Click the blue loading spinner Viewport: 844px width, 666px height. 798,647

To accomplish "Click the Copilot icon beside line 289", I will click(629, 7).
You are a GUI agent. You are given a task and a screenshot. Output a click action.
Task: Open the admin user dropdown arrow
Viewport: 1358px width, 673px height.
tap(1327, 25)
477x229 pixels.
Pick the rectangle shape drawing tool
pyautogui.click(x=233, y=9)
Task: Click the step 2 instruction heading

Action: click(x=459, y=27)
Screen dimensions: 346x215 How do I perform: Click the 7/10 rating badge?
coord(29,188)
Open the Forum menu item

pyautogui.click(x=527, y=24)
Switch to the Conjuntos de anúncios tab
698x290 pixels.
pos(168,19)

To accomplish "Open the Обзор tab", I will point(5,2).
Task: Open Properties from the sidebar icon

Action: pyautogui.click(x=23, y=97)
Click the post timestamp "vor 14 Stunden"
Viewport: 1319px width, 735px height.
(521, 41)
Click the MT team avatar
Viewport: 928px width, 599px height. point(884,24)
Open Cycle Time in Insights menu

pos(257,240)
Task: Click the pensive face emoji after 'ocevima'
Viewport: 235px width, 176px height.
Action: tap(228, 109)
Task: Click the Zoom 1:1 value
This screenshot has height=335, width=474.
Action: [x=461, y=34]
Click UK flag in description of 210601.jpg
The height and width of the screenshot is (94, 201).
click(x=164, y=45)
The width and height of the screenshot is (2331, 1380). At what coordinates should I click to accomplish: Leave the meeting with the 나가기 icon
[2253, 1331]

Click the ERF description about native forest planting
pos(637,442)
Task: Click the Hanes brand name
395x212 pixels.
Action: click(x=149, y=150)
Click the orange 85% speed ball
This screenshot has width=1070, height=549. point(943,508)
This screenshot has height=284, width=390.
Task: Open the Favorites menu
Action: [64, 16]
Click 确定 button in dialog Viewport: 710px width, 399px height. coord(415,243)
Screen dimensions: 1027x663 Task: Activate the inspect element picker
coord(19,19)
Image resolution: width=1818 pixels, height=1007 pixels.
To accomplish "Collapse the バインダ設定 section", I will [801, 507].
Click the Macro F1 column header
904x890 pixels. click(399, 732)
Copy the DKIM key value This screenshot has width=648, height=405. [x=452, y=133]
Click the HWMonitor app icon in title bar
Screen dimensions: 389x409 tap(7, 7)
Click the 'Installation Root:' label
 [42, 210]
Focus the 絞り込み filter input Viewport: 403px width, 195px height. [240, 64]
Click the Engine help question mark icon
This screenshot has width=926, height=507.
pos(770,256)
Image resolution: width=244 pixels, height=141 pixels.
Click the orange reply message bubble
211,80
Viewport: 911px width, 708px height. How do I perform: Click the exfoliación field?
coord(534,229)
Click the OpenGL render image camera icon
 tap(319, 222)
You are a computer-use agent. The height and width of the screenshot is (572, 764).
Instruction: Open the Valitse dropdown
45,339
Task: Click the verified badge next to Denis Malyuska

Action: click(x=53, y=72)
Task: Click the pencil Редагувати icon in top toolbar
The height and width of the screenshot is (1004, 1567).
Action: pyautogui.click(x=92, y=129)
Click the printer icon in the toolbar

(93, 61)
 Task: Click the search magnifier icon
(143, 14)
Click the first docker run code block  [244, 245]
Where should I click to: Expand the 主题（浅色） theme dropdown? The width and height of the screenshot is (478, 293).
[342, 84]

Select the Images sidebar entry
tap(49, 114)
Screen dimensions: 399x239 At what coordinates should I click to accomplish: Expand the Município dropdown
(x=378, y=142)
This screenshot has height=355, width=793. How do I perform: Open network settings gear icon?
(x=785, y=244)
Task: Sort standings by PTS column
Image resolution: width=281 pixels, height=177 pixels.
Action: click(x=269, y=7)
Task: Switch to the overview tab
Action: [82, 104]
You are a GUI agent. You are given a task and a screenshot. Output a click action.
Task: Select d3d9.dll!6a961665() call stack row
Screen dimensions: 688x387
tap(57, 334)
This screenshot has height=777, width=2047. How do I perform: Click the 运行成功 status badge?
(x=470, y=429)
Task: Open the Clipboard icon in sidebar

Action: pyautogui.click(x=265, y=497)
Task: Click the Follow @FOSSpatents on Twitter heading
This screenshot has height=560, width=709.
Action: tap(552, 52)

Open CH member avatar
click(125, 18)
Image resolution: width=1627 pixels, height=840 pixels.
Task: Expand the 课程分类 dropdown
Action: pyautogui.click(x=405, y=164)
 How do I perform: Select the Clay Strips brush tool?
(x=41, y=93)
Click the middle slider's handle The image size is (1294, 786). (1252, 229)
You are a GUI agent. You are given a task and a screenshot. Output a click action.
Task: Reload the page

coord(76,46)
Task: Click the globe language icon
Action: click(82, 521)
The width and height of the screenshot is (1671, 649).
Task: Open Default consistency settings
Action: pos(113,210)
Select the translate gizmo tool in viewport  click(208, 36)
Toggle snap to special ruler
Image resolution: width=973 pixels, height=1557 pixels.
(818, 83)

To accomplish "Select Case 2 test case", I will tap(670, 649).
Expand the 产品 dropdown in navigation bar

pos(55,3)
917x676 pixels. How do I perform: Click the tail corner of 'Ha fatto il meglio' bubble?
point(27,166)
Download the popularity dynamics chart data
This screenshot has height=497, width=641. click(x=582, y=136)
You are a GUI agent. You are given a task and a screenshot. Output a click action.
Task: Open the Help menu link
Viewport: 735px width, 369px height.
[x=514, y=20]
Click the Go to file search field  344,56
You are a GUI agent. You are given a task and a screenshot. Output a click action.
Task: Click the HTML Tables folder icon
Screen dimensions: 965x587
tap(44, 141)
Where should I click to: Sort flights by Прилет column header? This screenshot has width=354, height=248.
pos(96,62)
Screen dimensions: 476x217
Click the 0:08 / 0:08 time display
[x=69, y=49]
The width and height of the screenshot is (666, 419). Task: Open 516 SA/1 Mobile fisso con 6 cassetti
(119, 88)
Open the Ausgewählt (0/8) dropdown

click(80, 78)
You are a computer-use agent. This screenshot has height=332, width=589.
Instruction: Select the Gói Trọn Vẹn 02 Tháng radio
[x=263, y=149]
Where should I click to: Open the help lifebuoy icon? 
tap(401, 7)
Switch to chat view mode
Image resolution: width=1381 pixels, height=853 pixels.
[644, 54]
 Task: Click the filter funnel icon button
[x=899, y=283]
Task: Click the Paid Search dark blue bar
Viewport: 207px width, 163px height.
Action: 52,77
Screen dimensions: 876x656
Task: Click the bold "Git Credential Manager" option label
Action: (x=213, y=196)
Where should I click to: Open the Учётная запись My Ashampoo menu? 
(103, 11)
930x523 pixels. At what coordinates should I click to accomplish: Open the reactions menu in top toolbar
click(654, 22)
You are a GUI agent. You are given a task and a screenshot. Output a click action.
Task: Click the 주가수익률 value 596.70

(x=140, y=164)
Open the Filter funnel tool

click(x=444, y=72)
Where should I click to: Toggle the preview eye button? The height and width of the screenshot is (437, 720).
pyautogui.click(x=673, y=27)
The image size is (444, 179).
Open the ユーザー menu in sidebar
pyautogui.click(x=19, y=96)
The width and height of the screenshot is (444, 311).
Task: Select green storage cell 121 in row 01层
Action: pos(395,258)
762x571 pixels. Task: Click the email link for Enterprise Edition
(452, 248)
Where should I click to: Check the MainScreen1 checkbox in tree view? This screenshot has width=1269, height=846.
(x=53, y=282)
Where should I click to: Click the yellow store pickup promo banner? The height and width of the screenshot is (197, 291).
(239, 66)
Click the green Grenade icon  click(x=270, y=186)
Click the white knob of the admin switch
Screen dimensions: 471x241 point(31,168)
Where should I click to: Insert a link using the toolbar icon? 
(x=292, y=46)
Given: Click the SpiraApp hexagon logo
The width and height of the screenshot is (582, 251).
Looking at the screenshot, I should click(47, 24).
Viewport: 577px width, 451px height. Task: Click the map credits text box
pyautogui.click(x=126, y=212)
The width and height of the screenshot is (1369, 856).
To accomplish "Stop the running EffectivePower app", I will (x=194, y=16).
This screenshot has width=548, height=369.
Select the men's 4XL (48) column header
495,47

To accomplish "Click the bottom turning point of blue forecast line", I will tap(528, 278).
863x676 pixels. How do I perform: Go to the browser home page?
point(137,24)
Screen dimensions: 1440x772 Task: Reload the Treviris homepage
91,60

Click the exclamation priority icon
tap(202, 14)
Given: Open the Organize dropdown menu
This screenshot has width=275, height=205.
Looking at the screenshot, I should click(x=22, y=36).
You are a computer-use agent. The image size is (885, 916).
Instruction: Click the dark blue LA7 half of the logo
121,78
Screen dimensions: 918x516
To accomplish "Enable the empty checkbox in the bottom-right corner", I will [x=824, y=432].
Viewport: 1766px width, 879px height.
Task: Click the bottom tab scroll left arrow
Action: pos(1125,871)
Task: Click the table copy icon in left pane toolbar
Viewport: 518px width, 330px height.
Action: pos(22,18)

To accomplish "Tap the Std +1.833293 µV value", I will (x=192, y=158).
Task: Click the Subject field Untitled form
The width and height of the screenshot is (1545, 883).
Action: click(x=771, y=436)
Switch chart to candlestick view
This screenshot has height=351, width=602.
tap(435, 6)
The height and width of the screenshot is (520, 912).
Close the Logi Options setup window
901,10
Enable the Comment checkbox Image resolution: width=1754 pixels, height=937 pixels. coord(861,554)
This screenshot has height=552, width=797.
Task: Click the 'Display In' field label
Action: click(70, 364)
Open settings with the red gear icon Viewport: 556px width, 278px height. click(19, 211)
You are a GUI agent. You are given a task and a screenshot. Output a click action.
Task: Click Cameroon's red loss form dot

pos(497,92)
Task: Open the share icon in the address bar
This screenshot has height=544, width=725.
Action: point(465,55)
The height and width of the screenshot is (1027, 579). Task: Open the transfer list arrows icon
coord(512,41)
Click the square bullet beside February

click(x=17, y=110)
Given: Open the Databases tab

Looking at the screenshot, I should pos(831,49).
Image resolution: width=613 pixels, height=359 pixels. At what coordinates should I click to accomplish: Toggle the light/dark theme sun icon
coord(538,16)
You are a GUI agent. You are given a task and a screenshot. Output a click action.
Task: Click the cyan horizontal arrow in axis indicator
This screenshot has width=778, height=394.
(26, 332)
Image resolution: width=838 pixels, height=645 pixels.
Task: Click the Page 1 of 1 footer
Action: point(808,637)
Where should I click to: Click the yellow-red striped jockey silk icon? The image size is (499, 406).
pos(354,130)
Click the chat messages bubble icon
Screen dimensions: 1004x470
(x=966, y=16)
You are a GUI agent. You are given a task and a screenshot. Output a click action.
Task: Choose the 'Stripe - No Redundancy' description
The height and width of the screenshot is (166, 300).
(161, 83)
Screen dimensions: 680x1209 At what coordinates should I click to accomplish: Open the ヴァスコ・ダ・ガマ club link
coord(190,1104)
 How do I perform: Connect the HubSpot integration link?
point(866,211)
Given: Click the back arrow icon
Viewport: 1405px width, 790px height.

▶ _Task to complete_
Rewrite the rows from the line containing "Enable the Comment" through the last row, changing "GUI agent" to "interface agent" and leaving everything else the same.

▶ _Exercise solution_
Enable the Comment checkbox Image resolution: width=1754 pixels, height=937 pixels. coord(861,554)
This screenshot has height=552, width=797.
Task: Click the 'Display In' field label
Action: click(70, 364)
Open settings with the red gear icon Viewport: 556px width, 278px height. click(19, 211)
You are a interface agent. You are given a task and a screenshot. Output a click action.
Task: Click Cameroon's red loss form dot

pos(497,92)
Task: Open the share icon in the address bar
This screenshot has height=544, width=725.
Action: point(465,55)
The height and width of the screenshot is (1027, 579). Task: Open the transfer list arrows icon
coord(512,41)
Click the square bullet beside February

click(x=17, y=110)
Given: Open the Databases tab

Looking at the screenshot, I should pos(831,49).
Image resolution: width=613 pixels, height=359 pixels. At what coordinates should I click to accomplish: Toggle the light/dark theme sun icon
coord(538,16)
You are a interface agent. You are given a task and a screenshot. Output a click action.
Task: Click the cyan horizontal arrow in axis indicator
This screenshot has width=778, height=394.
(26, 332)
Image resolution: width=838 pixels, height=645 pixels.
Task: Click the Page 1 of 1 footer
Action: point(808,637)
Where should I click to: Click the yellow-red striped jockey silk icon? The image size is (499, 406).
pos(354,130)
Click the chat messages bubble icon
Screen dimensions: 1004x470
(x=966, y=16)
You are a interface agent. You are given a task and a screenshot. Output a click action.
Task: Choose the 'Stripe - No Redundancy' description
The height and width of the screenshot is (166, 300).
(161, 83)
Screen dimensions: 680x1209 At what coordinates should I click to accomplish: Open the ヴァスコ・ダ・ガマ club link
coord(190,1104)
 How do I perform: Connect the HubSpot integration link?
point(866,211)
Given: Click the back arrow icon
Viewport: 1405px width, 790px height.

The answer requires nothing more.